= Instructions for the task =
Print the data that follows, exactly and completely.

= Information given =
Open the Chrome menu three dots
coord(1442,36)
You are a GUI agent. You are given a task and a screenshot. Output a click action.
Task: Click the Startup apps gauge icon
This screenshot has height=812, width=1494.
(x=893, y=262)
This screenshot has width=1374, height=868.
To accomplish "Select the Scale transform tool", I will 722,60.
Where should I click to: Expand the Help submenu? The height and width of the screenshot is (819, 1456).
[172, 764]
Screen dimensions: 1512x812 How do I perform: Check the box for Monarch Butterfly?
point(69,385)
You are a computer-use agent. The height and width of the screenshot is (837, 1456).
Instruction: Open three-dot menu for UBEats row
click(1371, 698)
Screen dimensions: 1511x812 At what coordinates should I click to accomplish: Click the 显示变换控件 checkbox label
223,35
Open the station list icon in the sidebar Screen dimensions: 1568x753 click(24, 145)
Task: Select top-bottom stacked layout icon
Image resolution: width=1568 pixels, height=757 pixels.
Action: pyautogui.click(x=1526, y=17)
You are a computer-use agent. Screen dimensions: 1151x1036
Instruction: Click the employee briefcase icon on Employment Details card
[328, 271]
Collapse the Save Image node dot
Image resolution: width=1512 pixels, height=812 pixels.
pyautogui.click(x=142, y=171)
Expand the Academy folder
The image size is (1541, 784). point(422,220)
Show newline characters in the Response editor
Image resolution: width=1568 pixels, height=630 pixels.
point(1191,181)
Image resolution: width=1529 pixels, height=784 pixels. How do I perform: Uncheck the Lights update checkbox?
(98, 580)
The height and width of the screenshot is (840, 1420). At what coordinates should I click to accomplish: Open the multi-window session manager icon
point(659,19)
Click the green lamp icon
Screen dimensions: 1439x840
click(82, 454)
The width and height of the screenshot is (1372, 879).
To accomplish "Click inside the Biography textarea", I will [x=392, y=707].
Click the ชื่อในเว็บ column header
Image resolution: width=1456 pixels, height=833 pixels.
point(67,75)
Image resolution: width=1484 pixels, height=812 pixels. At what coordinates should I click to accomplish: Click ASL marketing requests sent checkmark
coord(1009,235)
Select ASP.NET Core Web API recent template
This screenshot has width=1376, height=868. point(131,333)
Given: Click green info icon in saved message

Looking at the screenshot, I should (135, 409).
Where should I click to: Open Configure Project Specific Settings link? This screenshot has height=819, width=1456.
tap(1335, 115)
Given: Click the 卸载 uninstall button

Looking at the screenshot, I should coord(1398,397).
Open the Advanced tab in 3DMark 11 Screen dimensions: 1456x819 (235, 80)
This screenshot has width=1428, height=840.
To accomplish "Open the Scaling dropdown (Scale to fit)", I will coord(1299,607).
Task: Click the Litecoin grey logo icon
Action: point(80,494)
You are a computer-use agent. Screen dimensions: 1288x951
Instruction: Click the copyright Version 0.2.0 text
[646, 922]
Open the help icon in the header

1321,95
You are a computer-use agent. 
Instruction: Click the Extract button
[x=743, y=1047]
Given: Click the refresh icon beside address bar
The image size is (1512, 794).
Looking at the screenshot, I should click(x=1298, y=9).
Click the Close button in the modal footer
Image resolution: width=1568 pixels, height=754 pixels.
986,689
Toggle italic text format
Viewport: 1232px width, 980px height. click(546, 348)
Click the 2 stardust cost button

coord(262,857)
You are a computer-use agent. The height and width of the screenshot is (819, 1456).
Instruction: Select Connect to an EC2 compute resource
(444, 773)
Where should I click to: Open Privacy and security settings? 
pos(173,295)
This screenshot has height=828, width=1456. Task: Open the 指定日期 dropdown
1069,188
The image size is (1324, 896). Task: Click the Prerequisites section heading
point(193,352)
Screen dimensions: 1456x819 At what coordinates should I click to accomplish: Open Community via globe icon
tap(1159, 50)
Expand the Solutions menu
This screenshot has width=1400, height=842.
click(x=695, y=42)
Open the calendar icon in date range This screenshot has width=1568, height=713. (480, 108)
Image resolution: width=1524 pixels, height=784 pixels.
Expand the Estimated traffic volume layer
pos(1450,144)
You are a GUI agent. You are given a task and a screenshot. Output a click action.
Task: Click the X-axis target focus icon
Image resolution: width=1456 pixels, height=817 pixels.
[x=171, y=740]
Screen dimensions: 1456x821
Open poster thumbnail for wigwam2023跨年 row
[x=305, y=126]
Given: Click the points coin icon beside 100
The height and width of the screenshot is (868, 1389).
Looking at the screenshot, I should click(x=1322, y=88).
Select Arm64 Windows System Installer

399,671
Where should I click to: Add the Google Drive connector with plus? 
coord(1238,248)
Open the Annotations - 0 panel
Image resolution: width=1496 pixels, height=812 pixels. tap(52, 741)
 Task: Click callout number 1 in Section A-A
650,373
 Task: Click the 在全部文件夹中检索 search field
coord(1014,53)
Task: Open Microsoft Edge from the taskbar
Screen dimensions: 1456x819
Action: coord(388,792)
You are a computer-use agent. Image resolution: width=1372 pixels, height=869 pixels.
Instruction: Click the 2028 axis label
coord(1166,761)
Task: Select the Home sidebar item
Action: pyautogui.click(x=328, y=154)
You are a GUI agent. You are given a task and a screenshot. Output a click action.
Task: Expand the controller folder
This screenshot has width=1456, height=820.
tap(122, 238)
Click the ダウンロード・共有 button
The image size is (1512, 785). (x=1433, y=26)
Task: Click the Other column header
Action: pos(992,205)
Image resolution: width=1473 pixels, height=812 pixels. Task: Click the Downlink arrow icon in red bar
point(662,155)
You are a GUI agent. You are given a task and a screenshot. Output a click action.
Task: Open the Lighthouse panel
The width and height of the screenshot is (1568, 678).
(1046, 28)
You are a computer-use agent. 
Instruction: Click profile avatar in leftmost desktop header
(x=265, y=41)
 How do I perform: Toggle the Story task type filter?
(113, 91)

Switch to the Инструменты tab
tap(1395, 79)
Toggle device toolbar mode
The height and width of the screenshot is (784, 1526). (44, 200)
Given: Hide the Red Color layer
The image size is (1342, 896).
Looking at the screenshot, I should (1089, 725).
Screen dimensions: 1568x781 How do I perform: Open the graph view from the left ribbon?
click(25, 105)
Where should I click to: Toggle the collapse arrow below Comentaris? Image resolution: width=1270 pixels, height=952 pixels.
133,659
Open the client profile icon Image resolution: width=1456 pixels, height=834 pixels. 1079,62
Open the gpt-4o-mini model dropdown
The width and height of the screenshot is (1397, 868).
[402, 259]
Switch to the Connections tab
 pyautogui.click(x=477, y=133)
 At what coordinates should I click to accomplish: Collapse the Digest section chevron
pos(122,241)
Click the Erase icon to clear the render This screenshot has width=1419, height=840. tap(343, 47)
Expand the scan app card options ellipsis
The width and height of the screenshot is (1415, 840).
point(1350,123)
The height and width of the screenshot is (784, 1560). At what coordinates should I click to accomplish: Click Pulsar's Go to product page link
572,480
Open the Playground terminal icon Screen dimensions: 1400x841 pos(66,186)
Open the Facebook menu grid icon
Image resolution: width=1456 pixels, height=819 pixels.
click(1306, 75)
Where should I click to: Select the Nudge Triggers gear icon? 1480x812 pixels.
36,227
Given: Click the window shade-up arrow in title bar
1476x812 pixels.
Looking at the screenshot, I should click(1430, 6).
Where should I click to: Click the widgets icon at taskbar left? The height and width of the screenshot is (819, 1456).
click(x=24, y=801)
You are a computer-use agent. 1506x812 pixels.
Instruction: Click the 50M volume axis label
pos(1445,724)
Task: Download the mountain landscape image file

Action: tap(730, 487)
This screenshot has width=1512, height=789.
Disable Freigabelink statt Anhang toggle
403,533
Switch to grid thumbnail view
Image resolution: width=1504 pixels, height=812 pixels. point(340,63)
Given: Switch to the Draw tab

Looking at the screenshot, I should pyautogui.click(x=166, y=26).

= Reply =
Open the Chrome menu three dots
coord(1442,36)
You are a GUI agent. You are given a task and a screenshot. Output a click action.
Task: Click the Startup apps gauge icon
This screenshot has height=812, width=1494.
(x=893, y=262)
This screenshot has width=1374, height=868.
To accomplish "Select the Scale transform tool", I will 722,60.
Where should I click to: Expand the Help submenu? The height and width of the screenshot is (819, 1456).
[172, 764]
Screen dimensions: 1512x812 How do I perform: Check the box for Monarch Butterfly?
point(69,385)
You are a computer-use agent. The height and width of the screenshot is (837, 1456).
Instruction: Open three-dot menu for UBEats row
click(1371, 698)
Screen dimensions: 1511x812 At what coordinates should I click to accomplish: Click the 显示变换控件 checkbox label
223,35
Open the station list icon in the sidebar Screen dimensions: 1568x753 click(24, 145)
Task: Select top-bottom stacked layout icon
Image resolution: width=1568 pixels, height=757 pixels.
Action: pyautogui.click(x=1526, y=17)
You are a computer-use agent. Screen dimensions: 1151x1036
Instruction: Click the employee briefcase icon on Employment Details card
[328, 271]
Collapse the Save Image node dot
Image resolution: width=1512 pixels, height=812 pixels.
pyautogui.click(x=142, y=171)
Expand the Academy folder
The image size is (1541, 784). point(422,220)
Show newline characters in the Response editor
Image resolution: width=1568 pixels, height=630 pixels.
point(1191,181)
Image resolution: width=1529 pixels, height=784 pixels. How do I perform: Uncheck the Lights update checkbox?
(98, 580)
The height and width of the screenshot is (840, 1420). At what coordinates should I click to accomplish: Open the multi-window session manager icon
point(659,19)
Click the green lamp icon
Screen dimensions: 1439x840
click(82, 454)
The width and height of the screenshot is (1372, 879).
To accomplish "Click inside the Biography textarea", I will [x=392, y=707].
Click the ชื่อในเว็บ column header
Image resolution: width=1456 pixels, height=833 pixels.
point(67,75)
Image resolution: width=1484 pixels, height=812 pixels. At what coordinates should I click to accomplish: Click ASL marketing requests sent checkmark
coord(1009,235)
Select ASP.NET Core Web API recent template
This screenshot has width=1376, height=868. point(131,333)
Given: Click green info icon in saved message

Looking at the screenshot, I should (135, 409).
Where should I click to: Open Configure Project Specific Settings link? This screenshot has height=819, width=1456.
tap(1335, 115)
Given: Click the 卸载 uninstall button

Looking at the screenshot, I should coord(1398,397).
Open the Advanced tab in 3DMark 11 Screen dimensions: 1456x819 (235, 80)
This screenshot has width=1428, height=840.
To accomplish "Open the Scaling dropdown (Scale to fit)", I will coord(1299,607).
Task: Click the Litecoin grey logo icon
Action: point(80,494)
You are a computer-use agent. Screen dimensions: 1288x951
Instruction: Click the copyright Version 0.2.0 text
[646, 922]
Open the help icon in the header

1321,95
You are a computer-use agent. 
Instruction: Click the Extract button
[x=743, y=1047]
Given: Click the refresh icon beside address bar
The image size is (1512, 794).
Looking at the screenshot, I should click(x=1298, y=9).
Click the Close button in the modal footer
Image resolution: width=1568 pixels, height=754 pixels.
986,689
Toggle italic text format
Viewport: 1232px width, 980px height. click(546, 348)
Click the 2 stardust cost button

coord(262,857)
You are a computer-use agent. The height and width of the screenshot is (819, 1456).
Instruction: Select Connect to an EC2 compute resource
(444, 773)
Where should I click to: Open Privacy and security settings? 
pos(173,295)
This screenshot has height=828, width=1456. Task: Open the 指定日期 dropdown
1069,188
The image size is (1324, 896). Task: Click the Prerequisites section heading
point(193,352)
Screen dimensions: 1456x819 At what coordinates should I click to accomplish: Open Community via globe icon
tap(1159, 50)
Expand the Solutions menu
This screenshot has width=1400, height=842.
click(x=695, y=42)
Open the calendar icon in date range This screenshot has width=1568, height=713. (480, 108)
Image resolution: width=1524 pixels, height=784 pixels.
Expand the Estimated traffic volume layer
pos(1450,144)
You are a GUI agent. You are given a task and a screenshot. Output a click action.
Task: Click the X-axis target focus icon
Image resolution: width=1456 pixels, height=817 pixels.
[x=171, y=740]
Screen dimensions: 1456x821
Open poster thumbnail for wigwam2023跨年 row
[x=305, y=126]
Given: Click the points coin icon beside 100
The height and width of the screenshot is (868, 1389).
Looking at the screenshot, I should click(x=1322, y=88).
Select Arm64 Windows System Installer

399,671
Where should I click to: Add the Google Drive connector with plus? 
coord(1238,248)
Open the Annotations - 0 panel
Image resolution: width=1496 pixels, height=812 pixels. tap(52, 741)
 Task: Click callout number 1 in Section A-A
650,373
 Task: Click the 在全部文件夹中检索 search field
coord(1014,53)
Task: Open Microsoft Edge from the taskbar
Screen dimensions: 1456x819
Action: coord(388,792)
You are a computer-use agent. Image resolution: width=1372 pixels, height=869 pixels.
Instruction: Click the 2028 axis label
coord(1166,761)
Task: Select the Home sidebar item
Action: pyautogui.click(x=328, y=154)
You are a GUI agent. You are given a task and a screenshot. Output a click action.
Task: Expand the controller folder
This screenshot has width=1456, height=820.
tap(122, 238)
Click the ダウンロード・共有 button
The image size is (1512, 785). (x=1433, y=26)
Task: Click the Other column header
Action: pos(992,205)
Image resolution: width=1473 pixels, height=812 pixels. Task: Click the Downlink arrow icon in red bar
point(662,155)
You are a GUI agent. You are given a task and a screenshot. Output a click action.
Task: Open the Lighthouse panel
The width and height of the screenshot is (1568, 678).
(1046, 28)
You are a computer-use agent. 
Instruction: Click profile avatar in leftmost desktop header
(x=265, y=41)
 How do I perform: Toggle the Story task type filter?
(113, 91)

Switch to the Инструменты tab
tap(1395, 79)
Toggle device toolbar mode
The height and width of the screenshot is (784, 1526). (44, 200)
Given: Hide the Red Color layer
The image size is (1342, 896).
Looking at the screenshot, I should (1089, 725).
Screen dimensions: 1568x781 How do I perform: Open the graph view from the left ribbon?
click(25, 105)
Where should I click to: Toggle the collapse arrow below Comentaris? Image resolution: width=1270 pixels, height=952 pixels.
133,659
Open the client profile icon Image resolution: width=1456 pixels, height=834 pixels. 1079,62
Open the gpt-4o-mini model dropdown
The width and height of the screenshot is (1397, 868).
[402, 259]
Switch to the Connections tab
 pyautogui.click(x=477, y=133)
 At what coordinates should I click to accomplish: Collapse the Digest section chevron
pos(122,241)
Click the Erase icon to clear the render This screenshot has width=1419, height=840. tap(343, 47)
Expand the scan app card options ellipsis
The width and height of the screenshot is (1415, 840).
point(1350,123)
The height and width of the screenshot is (784, 1560). At what coordinates should I click to accomplish: Click Pulsar's Go to product page link
572,480
Open the Playground terminal icon Screen dimensions: 1400x841 pos(66,186)
Open the Facebook menu grid icon
Image resolution: width=1456 pixels, height=819 pixels.
click(1306, 75)
Where should I click to: Select the Nudge Triggers gear icon? 1480x812 pixels.
36,227
Given: Click the window shade-up arrow in title bar
1476x812 pixels.
Looking at the screenshot, I should click(1430, 6).
Where should I click to: Click the widgets icon at taskbar left? The height and width of the screenshot is (819, 1456).
click(x=24, y=801)
You are a computer-use agent. 1506x812 pixels.
Instruction: Click the 50M volume axis label
pos(1445,724)
Task: Download the mountain landscape image file

Action: tap(730, 487)
This screenshot has width=1512, height=789.
Disable Freigabelink statt Anhang toggle
403,533
Switch to grid thumbnail view
Image resolution: width=1504 pixels, height=812 pixels. point(340,63)
Given: Switch to the Draw tab

Looking at the screenshot, I should pyautogui.click(x=166, y=26).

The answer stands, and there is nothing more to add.